3. **Calculate All Six Trigonometric Functions**:
* **sin $\theta$**: This is just the y-coordinate from the unit circle.
* **cos $\theta$**: This is just the x-coordinate from the unit circle.
* **tan $\theta$**: This is y divided by x (or $\sin \theta / \cos \theta$). If x is 0, then tangent is "UND" (undefined)!
* **cot $\theta$**: This is x divided by y (or $\cos \theta / \sin \theta$). If y is 0, then cotangent is "UND"!
* **sec $\theta$**: This is 1 divided by x ($1 / \cos \theta$). If x is 0, then secant is "UND"!
* **csc $\theta$**: This is 1 divided by y ($1 / \sin \theta$). If y is 0, then cosecant is "UND"!

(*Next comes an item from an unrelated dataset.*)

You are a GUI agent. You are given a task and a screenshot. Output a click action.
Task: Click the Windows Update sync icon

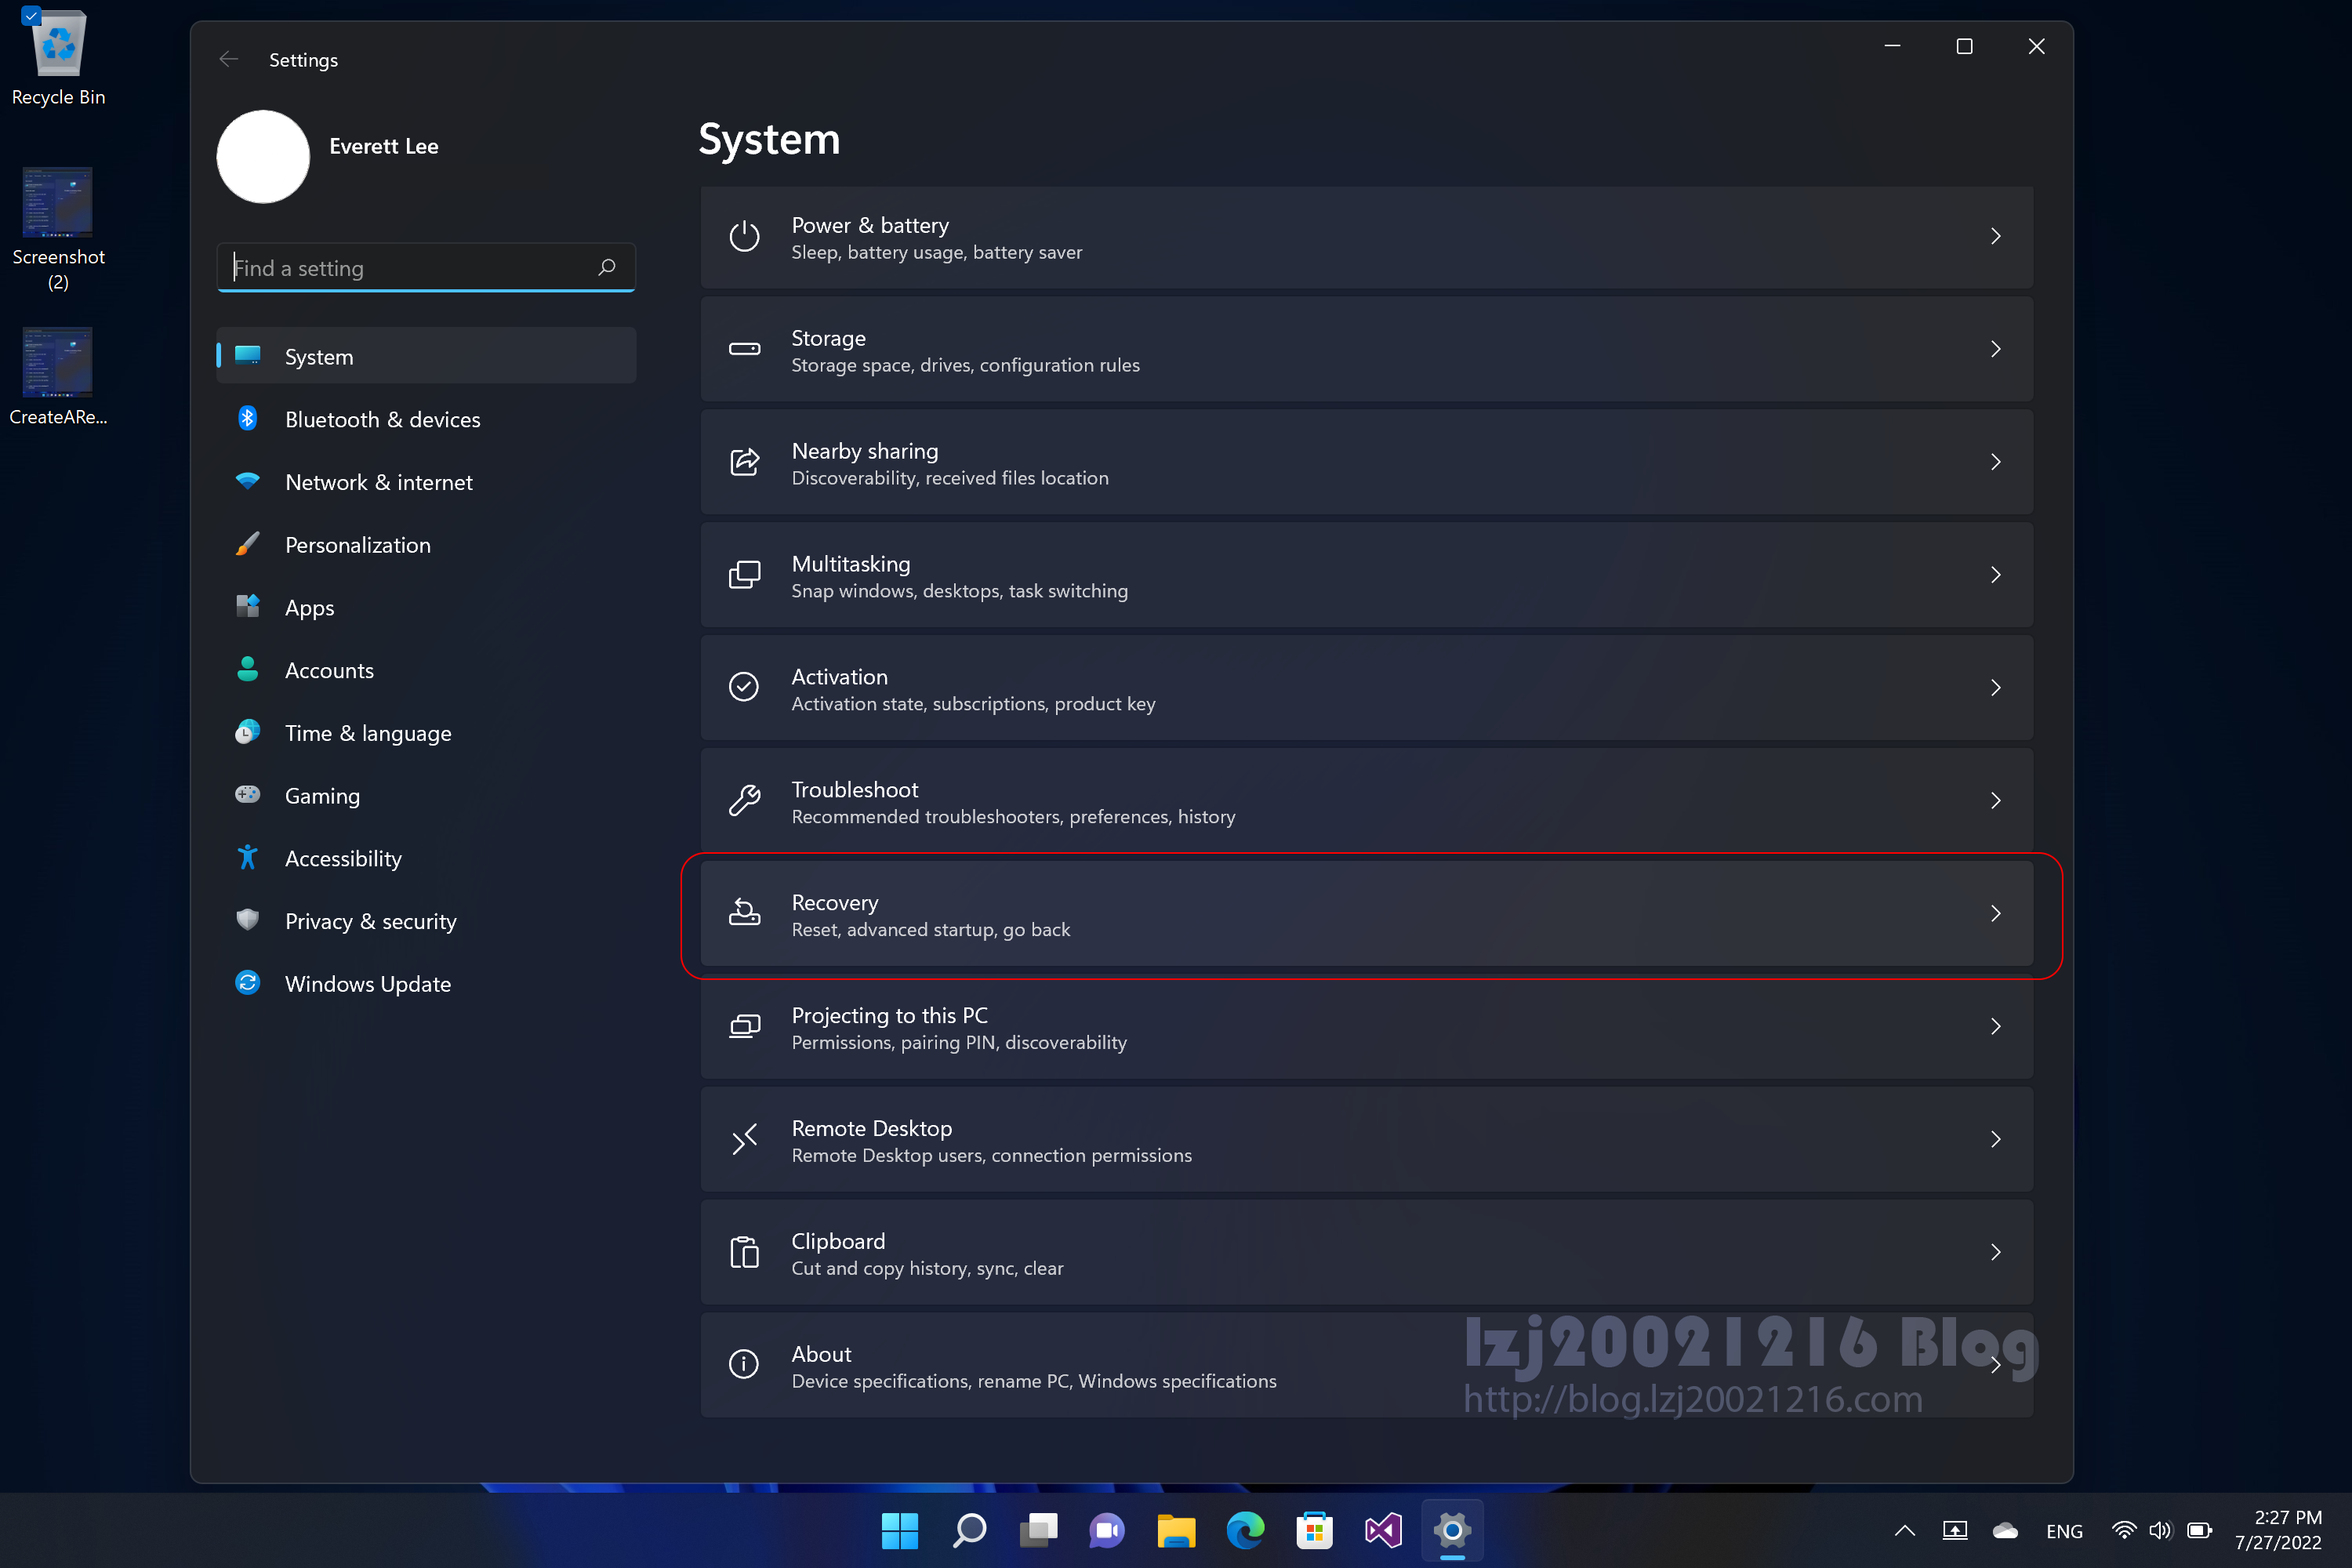pyautogui.click(x=247, y=983)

I went through each angle step-by-step using these ideas. For example, for $\theta = -\pi/3$, it's in Quadrant IV. The basic values for $\pi/3$ are $\cos = 1/2$ and $\sin = \sqrt{3}/2$. Since it's in Quadrant IV, cosine stays positive, but sine becomes negative, so the point is $(1/2, -\sqrt{3}/2)$. Then I just filled in all the other values using the definitions!

Alternative answer

Answer:
$$\begin{array}{llllll} \hline \theta & -3 \pi / 2 & -\pi / 3 & -\pi / 6 & \pi / 4 & 5 \pi / 6 \\ \hline \sin \theta & 1 & -\sqrt{3}/2 & -1/2 & \sqrt{2}/2 & 1/2 \\ \cos \theta & 0 & 1/2 & \sqrt{3}/2 & \sqrt{2}/2 & -\sqrt{3}/2 \\ \tan \theta & \text{UND} & -\sqrt{3} & -\sqrt{3}/3 & 1 & -\sqrt{3}/3 \\ \cot \theta & 0 & -\sqrt{3}/3 & -\sqrt{3} & 1 & -\sqrt{3} \\ \sec \theta & \text{UND} & 2 & 2\sqrt{3}/3 & \sqrt{2} & -2\sqrt{3}/3 \\ \csc \theta & 1 & -2\sqrt{3}/3 & -2 & \sqrt{2} & 2 \\ \hline \end{array}$$

Explain
This is a question about <trigonometric functions, unit circle, and special angles>. The solving step is:

1. **Understand the Unit Circle and Special Angles:** I thought about the unit circle, which helps us see the values of sine and cosine for different angles. I remembered the special angles like $\pi/6$ (30 degrees), $\pi/4$ (45 degrees), and $\pi/3$ (60 degrees) and their sine and cosine values.
2. **Handle Negative Angles:** For negative angles like $-\pi/3$ or $-\pi/6$, I remembered that $\sin(-\theta) = -\sin(\theta)$ and $\cos(-\theta) = \cos(\theta)$. For $-3\pi/2$, I realized it's the same as $2\pi - 3\pi/2 = \pi/2$ (or $360^\circ - 270^\circ = 90^\circ$).
3. **Determine Quadrant and Signs:** For each angle, I figured out which quadrant it falls into. This helps decide if sine, cosine, or tangent should be positive or negative. For example, $5\pi/6$ is in the second quadrant, so its sine is positive and cosine is negative.
4. **Calculate All Six Functions:** Once I had sine and cosine for an angle, I used the definitions to find the others:
* $\tan \theta = \sin \theta / \cos \theta$
* $\cot \theta = \cos \theta / \sin \theta$ (or $1/\tan \theta$)
* $\sec \theta = 1 / \cos \theta$
* $\csc \theta = 1 / \sin \theta$
5. **Identify Undefined Cases:** If a calculation involved dividing by zero, like $\tan(\pi/2)$ (which is $1/0$), I marked it as "UND" for undefined.